[Pixel coordinate grounding data]
++++++++++
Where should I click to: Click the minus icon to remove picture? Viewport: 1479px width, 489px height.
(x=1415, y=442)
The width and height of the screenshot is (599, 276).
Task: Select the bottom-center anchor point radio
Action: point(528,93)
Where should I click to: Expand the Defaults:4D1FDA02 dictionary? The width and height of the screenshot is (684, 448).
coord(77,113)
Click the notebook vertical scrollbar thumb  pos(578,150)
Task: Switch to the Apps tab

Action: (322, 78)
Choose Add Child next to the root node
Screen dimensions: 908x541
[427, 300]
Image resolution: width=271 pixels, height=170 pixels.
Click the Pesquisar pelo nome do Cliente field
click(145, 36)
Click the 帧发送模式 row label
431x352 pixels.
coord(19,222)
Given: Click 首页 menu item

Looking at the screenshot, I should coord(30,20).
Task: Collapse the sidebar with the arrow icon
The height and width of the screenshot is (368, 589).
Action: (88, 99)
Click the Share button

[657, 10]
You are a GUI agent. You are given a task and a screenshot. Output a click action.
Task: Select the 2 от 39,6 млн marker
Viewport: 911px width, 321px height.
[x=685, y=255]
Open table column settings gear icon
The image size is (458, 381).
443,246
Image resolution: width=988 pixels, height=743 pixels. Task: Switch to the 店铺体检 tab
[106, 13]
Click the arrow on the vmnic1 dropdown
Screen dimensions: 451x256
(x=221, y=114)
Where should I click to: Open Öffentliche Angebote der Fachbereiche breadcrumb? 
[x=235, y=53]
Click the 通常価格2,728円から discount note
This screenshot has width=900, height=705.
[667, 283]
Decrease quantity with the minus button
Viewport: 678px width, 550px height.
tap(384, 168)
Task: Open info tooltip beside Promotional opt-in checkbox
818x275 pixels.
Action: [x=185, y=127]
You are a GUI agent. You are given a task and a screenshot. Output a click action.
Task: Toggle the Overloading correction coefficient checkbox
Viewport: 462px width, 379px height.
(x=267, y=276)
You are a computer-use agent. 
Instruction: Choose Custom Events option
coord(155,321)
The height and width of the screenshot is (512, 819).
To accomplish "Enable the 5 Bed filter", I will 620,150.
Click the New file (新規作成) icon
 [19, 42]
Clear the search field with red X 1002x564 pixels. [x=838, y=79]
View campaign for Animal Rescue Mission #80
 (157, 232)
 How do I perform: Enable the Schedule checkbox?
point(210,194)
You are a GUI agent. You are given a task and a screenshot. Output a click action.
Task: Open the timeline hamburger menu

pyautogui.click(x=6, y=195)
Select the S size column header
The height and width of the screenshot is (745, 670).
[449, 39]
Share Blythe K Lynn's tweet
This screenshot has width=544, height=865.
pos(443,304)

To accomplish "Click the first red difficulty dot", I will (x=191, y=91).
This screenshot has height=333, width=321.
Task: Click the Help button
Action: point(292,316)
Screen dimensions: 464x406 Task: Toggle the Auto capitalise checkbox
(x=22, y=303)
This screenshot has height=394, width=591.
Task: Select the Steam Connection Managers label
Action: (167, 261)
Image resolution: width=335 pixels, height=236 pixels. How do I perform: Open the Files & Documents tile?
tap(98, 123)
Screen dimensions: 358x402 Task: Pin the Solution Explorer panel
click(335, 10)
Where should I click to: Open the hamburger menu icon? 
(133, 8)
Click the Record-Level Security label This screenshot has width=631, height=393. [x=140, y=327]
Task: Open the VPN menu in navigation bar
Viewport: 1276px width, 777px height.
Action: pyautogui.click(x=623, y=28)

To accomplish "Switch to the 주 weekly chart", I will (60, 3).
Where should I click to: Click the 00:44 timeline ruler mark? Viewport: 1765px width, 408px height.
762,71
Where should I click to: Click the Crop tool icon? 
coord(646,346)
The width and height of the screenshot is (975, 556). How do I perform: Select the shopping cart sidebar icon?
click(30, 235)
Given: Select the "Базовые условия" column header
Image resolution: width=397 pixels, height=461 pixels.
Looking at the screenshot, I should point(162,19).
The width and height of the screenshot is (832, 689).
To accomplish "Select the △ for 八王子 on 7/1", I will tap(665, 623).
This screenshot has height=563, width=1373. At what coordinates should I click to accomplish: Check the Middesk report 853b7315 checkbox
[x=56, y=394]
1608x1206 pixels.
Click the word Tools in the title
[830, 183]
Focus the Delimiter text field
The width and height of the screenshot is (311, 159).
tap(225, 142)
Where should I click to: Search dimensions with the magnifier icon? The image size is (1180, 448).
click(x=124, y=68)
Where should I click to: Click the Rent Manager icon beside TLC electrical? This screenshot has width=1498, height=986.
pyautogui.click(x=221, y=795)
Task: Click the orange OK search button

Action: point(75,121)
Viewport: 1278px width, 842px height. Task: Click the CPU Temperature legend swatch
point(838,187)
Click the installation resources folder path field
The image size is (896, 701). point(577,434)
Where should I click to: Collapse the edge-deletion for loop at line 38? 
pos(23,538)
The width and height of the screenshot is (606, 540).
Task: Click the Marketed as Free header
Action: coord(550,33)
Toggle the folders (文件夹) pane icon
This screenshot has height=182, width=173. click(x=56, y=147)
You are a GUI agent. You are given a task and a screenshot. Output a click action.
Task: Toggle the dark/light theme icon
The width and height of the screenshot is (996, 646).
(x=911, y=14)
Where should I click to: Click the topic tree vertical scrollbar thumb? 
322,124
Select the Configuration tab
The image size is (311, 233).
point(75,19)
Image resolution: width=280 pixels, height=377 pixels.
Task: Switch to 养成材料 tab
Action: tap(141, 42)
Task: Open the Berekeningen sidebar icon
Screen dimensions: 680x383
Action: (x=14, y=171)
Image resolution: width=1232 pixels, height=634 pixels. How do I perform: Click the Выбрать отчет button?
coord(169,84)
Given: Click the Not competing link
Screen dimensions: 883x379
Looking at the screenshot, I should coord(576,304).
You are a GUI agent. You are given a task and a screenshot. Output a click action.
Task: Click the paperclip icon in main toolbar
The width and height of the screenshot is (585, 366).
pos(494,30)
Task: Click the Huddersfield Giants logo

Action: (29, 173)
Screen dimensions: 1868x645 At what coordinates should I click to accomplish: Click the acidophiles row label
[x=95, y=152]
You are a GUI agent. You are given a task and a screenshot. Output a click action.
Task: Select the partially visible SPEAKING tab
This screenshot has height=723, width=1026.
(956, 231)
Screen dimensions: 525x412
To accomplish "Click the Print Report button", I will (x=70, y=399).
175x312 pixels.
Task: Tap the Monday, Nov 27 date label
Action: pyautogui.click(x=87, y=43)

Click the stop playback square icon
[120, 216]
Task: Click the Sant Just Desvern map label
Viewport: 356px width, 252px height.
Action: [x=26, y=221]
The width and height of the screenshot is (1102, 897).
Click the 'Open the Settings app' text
++++++++++
[Problem statement] Set down again, word for word, the stretch of records from the line with "Choose Add Child next to the root node" to the line with "Clear the search", both of those lines included.

[Solved problem]
Choose Add Child next to the root node
Screen dimensions: 908x541
[427, 300]
Image resolution: width=271 pixels, height=170 pixels.
Click the Pesquisar pelo nome do Cliente field
click(145, 36)
Click the 帧发送模式 row label
431x352 pixels.
coord(19,222)
Given: Click 首页 menu item

Looking at the screenshot, I should coord(30,20).
Task: Collapse the sidebar with the arrow icon
The height and width of the screenshot is (368, 589).
Action: (88, 99)
Click the Share button

[657, 10]
You are a GUI agent. You are given a task and a screenshot. Output a click action.
Task: Select the 2 от 39,6 млн marker
Viewport: 911px width, 321px height.
[x=685, y=255]
Open table column settings gear icon
The image size is (458, 381).
443,246
Image resolution: width=988 pixels, height=743 pixels. Task: Switch to the 店铺体检 tab
[106, 13]
Click the arrow on the vmnic1 dropdown
Screen dimensions: 451x256
(x=221, y=114)
Where should I click to: Open Öffentliche Angebote der Fachbereiche breadcrumb? 
[x=235, y=53]
Click the 通常価格2,728円から discount note
This screenshot has width=900, height=705.
[667, 283]
Decrease quantity with the minus button
Viewport: 678px width, 550px height.
tap(384, 168)
Task: Open info tooltip beside Promotional opt-in checkbox
818x275 pixels.
Action: [x=185, y=127]
You are a GUI agent. You are given a task and a screenshot. Output a click action.
Task: Toggle the Overloading correction coefficient checkbox
Viewport: 462px width, 379px height.
(x=267, y=276)
You are a computer-use agent. 
Instruction: Choose Custom Events option
coord(155,321)
The height and width of the screenshot is (512, 819).
To accomplish "Enable the 5 Bed filter", I will 620,150.
Click the New file (新規作成) icon
 [19, 42]
Clear the search field with red X 1002x564 pixels. [x=838, y=79]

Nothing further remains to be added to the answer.